Les neuropsychiatres savent que la dissolution des fonctions nerveuses, chez un individu en
crise ou sénescent, s’opère en remontant le cours de l’évolution. Les fonctions s’inscrivent et
se hiérarchisent par ordre d’apparition, mais les plus récentes sont les plus fragiles. Le
cortex est plus vulnérable que le rhinencéphale, et c’est le premier qui se désorganise en
cas de malheur. La maladie ne crée pas. Elle libère des instances affectives et instinctives
plus ou moins refoulées par des connexions neuronales plus tardives. Ainsi de la mémoire,
où les premiers souvenirs à disparaître sont ceux qui ont été le plus récemment fixés (on
perd d’abord la mémoire de ce qu’on a fait hier mais on garde une sensation d’enfance).
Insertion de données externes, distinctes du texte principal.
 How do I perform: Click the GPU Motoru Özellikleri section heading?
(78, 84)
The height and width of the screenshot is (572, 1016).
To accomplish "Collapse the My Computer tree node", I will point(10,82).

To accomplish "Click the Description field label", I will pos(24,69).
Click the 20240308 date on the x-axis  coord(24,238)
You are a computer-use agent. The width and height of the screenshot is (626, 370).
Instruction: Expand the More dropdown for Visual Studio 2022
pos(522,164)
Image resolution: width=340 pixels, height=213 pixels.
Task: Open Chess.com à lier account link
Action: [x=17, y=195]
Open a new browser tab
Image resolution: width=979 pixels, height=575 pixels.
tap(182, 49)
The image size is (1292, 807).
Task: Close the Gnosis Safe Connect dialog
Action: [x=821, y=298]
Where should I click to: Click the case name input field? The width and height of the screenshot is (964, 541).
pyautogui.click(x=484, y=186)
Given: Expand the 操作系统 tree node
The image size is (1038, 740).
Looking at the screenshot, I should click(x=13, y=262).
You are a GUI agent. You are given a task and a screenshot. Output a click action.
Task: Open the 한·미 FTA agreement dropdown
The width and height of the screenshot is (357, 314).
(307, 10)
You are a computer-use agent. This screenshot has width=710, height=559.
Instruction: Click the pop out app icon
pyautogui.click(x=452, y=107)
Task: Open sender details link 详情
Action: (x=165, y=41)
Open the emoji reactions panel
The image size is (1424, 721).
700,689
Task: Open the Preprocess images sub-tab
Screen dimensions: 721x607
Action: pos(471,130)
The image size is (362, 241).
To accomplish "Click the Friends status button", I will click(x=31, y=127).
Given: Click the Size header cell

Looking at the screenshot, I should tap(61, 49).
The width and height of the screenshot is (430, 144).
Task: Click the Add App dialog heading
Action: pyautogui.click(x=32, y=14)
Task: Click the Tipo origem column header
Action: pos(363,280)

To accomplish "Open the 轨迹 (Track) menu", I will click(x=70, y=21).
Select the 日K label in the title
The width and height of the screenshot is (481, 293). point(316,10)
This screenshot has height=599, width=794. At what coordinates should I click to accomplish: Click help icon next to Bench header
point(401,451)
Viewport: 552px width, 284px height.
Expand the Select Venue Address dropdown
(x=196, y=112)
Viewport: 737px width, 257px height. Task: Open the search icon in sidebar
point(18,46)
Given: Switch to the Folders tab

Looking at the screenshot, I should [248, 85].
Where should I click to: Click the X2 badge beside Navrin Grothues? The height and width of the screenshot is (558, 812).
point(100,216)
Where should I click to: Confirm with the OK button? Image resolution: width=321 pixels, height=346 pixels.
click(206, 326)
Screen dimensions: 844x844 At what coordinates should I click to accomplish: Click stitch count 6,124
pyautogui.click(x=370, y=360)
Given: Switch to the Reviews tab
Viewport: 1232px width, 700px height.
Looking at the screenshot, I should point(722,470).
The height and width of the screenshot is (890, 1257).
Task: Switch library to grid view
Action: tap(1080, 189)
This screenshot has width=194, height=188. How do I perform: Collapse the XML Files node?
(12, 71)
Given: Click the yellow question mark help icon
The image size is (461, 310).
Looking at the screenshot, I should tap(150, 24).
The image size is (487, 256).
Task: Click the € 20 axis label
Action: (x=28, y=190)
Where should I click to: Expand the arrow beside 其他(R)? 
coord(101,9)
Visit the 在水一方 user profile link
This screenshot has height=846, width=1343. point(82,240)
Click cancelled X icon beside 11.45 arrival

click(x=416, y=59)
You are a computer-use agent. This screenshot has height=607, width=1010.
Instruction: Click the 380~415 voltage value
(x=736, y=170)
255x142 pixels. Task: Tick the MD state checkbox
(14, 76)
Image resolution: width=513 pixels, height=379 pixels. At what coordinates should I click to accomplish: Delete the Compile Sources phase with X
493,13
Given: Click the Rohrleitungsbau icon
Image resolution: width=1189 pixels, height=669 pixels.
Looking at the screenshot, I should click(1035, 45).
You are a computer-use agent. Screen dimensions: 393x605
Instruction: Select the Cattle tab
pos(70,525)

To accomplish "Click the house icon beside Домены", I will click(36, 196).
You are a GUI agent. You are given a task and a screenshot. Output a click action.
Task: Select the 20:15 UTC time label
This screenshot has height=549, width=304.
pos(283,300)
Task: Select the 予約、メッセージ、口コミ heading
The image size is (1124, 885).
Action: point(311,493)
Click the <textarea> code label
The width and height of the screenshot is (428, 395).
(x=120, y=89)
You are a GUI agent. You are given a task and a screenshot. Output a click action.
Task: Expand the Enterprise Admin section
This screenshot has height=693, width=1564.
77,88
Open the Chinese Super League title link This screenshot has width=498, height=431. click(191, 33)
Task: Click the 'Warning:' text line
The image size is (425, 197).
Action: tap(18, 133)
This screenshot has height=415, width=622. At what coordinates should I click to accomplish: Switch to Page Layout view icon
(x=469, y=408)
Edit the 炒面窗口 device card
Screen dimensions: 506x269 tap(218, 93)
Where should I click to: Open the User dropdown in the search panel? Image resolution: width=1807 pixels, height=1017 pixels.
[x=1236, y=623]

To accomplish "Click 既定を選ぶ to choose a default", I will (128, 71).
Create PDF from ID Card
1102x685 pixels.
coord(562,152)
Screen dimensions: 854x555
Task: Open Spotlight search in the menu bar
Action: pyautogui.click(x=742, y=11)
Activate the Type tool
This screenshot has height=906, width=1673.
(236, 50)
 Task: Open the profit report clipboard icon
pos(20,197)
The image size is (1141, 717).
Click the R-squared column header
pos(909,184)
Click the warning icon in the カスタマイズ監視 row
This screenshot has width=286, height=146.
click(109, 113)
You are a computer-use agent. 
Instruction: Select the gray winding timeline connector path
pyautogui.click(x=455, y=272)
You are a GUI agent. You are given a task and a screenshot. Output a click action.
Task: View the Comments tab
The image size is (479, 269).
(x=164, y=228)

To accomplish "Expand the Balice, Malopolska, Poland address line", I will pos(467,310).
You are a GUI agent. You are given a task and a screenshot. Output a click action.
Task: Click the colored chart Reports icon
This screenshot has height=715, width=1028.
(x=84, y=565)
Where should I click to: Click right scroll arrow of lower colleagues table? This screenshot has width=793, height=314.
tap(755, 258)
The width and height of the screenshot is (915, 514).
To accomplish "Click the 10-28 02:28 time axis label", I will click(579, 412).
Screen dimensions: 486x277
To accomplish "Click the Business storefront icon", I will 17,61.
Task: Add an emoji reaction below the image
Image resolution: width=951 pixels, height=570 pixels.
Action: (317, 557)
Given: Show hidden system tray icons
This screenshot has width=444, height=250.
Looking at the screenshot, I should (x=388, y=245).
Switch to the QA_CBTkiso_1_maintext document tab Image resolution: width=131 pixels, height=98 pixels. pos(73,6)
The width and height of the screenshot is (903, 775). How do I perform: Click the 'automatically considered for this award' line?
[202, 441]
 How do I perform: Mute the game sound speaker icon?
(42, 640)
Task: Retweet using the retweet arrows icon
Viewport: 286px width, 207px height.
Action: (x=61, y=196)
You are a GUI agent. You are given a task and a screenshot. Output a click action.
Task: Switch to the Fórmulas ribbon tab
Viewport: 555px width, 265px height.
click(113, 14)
Oui,
il faut avoir une vision dynamique, donc historique, des cultures et des civilisations, mais
cette dynamique, pardon Darwin, peut être aussi celle d’une involution qui fait remonter en
cas d’accident climatique, épidémique ou politique, du plus complexe vers le plus simple, du
plus élaboré vers le plus élémentaire, soit du mou vers le dur. Fragile est le moderne, solide
est l’archaïque. Archè, en grec, c’est à la fois l’archaïque et l’archonte, ce qui commence et
donc ce qui commande.
Les modernisateurs qui se moquent des archaïsmes et des vieilles lunes auraient tout
intérêt, me semble-t-il, à faire un peu d’étymologie. Pour mieux prévenir certains coups de
pied au cul que le passé qu’ils dédaignent pourrait bien à l’avenir leur et nous réserver.